You find the one with the red head, black wings and white wing patches and there it is, a Red-headed woodpecker. You have identified it. Thus if you bird any place in the world, with effort and the right field guide you can identify most of the worlds 8000 different species. A while ago one of my friends told me, "I don't understand how anyone would travel all over the county just to look at birds?" I tried to explain to him that there is another world out there. A world we are all linked to, the world of nature and birds are a quintessential representation of nature. Bird species have evolved to fill every niche of every continent and ocean in the world. Each species has its individual structure and personality that fits into the environmental where it lives. I've had the pleasure of watching birds for over 50 years and am still amazed at many of their actions. I've marveled at tiny chickadees and nuthatches eating sunflower seeds from my hand; at the beautiful coloration of cardinals and scarlet tanagers and Gold finches. At the sight of a Bald eagle calling to its mate in Alaska. And who could not marvel over the Carolina wren like the one that came up to my window to listen when I was listening to a recording of Beethoven's 5th piano concerto. For five minutes that wren answered Beethoven back with a song of his own? Or being 50 miles out at sea fishing and having an albatross with its 7-foot wingspan glide by on the air currents with not flapping a wing. And you know that it will navigate the oceans for 10 months of the year without seeing land. And how about those might mites of flight- the hummingbirds. They weigh less than 10 grams, can out maneuver any other bird species and fear nothing. I've seen them chase huge hawks away from their nest area. Yet, they have gorgeous plumage of brilliant green with red, blue or purple throats. Thus, birds bring us into the world of nature to which we are ultimately linked.
Sooner or later all birdwatchers realize this wonderful natural heritage is slowly being destroyed. Year-by-year more bird species become extinct. If we don't protect the environment our natural heritage will disappear forever, never to be seen by our children or grandchildren. Thus, most birdwatchers become environmentalists.

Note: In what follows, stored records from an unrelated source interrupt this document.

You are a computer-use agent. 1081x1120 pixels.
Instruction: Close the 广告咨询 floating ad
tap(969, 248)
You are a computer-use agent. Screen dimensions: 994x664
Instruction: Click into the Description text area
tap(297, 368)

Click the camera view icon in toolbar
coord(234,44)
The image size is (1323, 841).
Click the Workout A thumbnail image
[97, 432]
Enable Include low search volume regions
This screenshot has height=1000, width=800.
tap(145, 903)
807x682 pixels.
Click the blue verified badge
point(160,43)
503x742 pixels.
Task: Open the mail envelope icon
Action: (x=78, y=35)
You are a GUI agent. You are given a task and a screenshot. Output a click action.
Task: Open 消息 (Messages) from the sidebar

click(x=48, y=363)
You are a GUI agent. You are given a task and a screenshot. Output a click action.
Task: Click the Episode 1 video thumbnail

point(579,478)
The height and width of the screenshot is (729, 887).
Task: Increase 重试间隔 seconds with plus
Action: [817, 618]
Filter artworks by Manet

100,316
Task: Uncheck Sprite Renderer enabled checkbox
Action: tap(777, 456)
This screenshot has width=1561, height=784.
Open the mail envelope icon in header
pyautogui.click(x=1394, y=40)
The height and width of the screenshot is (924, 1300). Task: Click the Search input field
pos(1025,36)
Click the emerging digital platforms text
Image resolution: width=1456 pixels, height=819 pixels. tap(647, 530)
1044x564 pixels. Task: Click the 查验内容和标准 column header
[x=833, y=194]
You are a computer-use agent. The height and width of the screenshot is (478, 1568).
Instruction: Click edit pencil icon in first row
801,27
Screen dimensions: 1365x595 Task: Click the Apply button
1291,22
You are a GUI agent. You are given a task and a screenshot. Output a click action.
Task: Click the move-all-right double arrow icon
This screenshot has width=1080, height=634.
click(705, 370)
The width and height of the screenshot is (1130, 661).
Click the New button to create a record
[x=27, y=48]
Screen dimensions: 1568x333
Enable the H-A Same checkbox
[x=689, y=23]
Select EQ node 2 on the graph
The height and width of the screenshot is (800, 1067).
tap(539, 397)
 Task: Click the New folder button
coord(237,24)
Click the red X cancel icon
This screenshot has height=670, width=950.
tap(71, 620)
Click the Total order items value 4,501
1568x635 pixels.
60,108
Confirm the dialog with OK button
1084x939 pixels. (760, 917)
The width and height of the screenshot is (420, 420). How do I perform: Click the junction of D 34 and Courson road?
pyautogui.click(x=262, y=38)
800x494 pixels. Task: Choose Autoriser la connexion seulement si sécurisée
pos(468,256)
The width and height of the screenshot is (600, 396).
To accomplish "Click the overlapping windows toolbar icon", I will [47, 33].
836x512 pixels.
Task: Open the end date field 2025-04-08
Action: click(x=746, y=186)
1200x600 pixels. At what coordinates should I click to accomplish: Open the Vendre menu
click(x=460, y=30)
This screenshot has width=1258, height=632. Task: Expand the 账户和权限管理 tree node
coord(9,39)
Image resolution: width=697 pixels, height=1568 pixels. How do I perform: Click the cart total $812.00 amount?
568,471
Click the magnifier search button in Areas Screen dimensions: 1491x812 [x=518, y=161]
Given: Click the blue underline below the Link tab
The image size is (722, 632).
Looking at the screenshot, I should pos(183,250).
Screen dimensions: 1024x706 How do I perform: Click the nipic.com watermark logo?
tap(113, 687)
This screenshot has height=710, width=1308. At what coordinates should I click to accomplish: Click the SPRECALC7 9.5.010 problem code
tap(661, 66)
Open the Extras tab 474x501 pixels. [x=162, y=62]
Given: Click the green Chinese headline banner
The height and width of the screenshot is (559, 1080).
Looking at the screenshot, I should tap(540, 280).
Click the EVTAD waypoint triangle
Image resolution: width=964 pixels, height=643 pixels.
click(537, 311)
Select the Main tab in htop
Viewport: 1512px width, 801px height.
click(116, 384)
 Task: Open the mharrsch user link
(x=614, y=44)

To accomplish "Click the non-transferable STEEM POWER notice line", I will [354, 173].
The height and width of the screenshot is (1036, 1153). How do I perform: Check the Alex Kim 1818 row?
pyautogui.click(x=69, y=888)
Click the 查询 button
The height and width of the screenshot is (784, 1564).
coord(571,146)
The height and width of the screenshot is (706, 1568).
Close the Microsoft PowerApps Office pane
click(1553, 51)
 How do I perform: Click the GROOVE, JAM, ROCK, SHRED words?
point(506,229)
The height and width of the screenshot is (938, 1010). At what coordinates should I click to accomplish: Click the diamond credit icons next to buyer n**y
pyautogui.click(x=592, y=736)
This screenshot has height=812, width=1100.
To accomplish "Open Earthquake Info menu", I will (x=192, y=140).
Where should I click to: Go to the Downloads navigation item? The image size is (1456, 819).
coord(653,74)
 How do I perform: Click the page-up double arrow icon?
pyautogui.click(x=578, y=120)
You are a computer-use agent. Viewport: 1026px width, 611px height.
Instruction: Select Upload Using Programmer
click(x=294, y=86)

In closing, let me mention three excellent nature and bird watching organization that are open to anyone interested in joining them. The largest and oldest is the Audubon Society. Created about 100 years ago, its National headquarters are in New York City. It has hundreds of local branches throughout the states. Locally the Houston Audubon Society is situated downtown and offers monthly programs and field trips. An Audubon offshoot called the Piney Woods Wildlife Society, of which I am an ex-Vice president, holds meetings at the Mercer Arboretum on the third Tuesday of the month. It sponsors monthly nature programs and bird hikes to areas in and around Harris and Galveston Counties. The other group I want to mention is the American Birding Association that has its headquarters in Denver, Colorado. The ABA has thousands of members throughout the world. It is geared to advanced bird watchers, sponsors birding trips and sells birding supplies and literature.